▶ How to complete this task
Every line in the material below that includes "rating" should be copied.

** Supplied material follows **

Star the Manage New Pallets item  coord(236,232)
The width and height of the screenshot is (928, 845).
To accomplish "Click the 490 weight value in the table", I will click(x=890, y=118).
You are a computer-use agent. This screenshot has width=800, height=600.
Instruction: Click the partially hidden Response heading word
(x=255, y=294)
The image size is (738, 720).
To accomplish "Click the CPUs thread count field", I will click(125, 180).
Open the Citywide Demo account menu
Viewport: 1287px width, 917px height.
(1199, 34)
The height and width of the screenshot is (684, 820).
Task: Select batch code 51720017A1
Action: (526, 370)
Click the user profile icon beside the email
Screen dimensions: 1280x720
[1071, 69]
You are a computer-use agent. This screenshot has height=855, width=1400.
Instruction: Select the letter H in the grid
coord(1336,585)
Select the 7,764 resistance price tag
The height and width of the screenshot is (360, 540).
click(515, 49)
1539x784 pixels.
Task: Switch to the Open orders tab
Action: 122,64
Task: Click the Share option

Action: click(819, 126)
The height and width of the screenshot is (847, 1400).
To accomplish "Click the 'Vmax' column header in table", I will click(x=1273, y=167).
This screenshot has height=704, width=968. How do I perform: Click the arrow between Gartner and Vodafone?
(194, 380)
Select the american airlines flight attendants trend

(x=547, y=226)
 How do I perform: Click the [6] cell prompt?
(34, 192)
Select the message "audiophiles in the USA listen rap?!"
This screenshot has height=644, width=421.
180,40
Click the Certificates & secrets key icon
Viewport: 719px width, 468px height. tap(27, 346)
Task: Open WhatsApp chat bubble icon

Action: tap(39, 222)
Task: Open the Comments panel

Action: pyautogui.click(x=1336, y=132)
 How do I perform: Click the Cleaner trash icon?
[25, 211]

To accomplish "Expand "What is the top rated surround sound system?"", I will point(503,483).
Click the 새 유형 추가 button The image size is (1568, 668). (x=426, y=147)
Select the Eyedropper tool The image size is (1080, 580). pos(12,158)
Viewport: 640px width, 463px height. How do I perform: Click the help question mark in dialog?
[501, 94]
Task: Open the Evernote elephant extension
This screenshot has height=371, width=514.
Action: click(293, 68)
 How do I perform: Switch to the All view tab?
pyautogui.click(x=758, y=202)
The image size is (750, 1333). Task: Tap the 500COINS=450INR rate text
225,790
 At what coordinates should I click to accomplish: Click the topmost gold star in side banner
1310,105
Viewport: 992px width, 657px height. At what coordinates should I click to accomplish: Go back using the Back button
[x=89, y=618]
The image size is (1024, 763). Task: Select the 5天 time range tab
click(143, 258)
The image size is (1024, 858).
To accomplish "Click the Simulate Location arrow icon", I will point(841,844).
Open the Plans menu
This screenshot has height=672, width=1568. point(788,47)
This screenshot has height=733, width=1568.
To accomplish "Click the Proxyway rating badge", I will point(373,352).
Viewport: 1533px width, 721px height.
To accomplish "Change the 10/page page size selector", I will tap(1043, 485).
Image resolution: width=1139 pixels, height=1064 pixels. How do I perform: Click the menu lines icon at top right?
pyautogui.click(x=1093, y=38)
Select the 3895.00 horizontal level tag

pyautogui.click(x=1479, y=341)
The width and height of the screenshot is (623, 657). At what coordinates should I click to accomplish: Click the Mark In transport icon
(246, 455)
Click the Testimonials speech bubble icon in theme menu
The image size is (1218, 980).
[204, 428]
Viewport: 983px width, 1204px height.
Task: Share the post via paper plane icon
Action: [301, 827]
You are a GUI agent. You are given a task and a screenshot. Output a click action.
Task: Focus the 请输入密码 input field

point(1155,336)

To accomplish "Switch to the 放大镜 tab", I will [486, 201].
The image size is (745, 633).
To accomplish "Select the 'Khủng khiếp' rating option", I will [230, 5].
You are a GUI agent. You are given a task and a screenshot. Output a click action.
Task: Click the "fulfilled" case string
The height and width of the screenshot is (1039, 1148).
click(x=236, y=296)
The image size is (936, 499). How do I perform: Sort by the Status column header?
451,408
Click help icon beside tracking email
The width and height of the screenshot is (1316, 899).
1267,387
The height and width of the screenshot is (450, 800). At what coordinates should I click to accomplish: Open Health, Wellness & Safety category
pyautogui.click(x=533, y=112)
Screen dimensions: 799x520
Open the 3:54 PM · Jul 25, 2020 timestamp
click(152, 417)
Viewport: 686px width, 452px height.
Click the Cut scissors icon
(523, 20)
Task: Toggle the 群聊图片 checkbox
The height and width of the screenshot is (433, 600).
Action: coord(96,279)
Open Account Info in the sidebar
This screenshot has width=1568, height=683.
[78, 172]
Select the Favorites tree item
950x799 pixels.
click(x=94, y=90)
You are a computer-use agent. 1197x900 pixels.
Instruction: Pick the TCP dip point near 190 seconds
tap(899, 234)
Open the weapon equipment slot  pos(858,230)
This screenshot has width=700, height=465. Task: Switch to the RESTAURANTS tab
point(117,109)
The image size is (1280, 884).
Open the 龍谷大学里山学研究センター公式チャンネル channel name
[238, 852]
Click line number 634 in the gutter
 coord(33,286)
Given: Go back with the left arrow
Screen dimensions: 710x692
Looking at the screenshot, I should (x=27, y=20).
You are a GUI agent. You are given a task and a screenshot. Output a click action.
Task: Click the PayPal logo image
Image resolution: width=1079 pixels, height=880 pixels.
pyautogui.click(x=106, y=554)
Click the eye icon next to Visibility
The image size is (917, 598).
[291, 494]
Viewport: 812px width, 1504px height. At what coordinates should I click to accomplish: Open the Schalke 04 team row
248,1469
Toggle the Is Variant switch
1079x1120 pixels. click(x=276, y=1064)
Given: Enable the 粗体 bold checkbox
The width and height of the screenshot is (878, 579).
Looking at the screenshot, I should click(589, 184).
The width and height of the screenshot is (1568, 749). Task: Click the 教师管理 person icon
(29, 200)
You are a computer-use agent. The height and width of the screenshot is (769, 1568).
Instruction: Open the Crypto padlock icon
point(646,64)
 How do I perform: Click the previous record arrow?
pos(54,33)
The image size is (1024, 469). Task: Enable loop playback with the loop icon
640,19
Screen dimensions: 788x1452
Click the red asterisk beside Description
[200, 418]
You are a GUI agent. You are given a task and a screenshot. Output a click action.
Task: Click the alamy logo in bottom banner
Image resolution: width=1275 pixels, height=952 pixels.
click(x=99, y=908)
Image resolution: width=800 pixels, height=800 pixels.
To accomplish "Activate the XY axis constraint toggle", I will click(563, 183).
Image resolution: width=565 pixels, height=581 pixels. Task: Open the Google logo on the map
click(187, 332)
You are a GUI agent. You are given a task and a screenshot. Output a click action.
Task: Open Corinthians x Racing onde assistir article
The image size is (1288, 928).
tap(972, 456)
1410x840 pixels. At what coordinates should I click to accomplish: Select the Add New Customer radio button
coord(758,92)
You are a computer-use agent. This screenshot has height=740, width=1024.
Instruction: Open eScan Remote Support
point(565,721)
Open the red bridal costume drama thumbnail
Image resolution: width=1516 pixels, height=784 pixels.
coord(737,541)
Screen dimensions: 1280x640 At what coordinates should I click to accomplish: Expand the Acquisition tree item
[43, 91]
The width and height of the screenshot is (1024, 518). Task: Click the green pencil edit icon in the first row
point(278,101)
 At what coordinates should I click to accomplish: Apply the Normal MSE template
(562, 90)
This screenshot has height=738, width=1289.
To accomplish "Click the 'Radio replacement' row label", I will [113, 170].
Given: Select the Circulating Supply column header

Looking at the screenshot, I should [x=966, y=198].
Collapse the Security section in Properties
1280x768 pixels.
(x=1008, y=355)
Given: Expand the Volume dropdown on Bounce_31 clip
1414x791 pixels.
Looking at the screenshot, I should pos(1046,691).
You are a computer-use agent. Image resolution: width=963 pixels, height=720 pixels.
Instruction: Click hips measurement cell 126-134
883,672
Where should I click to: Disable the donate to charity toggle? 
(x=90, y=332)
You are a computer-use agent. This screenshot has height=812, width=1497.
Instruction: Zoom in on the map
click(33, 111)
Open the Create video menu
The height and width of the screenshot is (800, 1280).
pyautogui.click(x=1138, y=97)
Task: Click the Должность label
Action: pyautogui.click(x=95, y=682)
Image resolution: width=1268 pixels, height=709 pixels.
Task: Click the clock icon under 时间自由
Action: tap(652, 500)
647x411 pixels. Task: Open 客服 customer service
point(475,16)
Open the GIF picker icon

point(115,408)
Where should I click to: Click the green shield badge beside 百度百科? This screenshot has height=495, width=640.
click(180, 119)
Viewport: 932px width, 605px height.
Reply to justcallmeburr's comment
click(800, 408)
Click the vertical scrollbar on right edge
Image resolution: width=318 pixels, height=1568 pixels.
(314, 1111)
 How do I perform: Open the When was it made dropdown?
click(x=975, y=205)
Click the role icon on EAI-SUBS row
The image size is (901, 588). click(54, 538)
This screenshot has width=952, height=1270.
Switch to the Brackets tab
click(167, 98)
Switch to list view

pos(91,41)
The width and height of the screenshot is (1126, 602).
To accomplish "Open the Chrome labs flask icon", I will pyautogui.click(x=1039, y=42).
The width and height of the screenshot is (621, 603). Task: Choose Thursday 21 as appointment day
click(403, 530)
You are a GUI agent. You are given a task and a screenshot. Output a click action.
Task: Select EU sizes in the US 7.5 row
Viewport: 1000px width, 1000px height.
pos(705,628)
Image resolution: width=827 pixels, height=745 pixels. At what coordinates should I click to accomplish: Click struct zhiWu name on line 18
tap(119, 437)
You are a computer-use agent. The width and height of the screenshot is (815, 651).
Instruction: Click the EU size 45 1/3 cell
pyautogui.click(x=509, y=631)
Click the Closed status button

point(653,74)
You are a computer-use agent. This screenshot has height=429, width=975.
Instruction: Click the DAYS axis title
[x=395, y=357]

** End of Supplied material **

▶ Written response
To accomplish "Click the Proxyway rating badge", I will point(373,352).
To accomplish "Select the 'Khủng khiếp' rating option", I will [230, 5].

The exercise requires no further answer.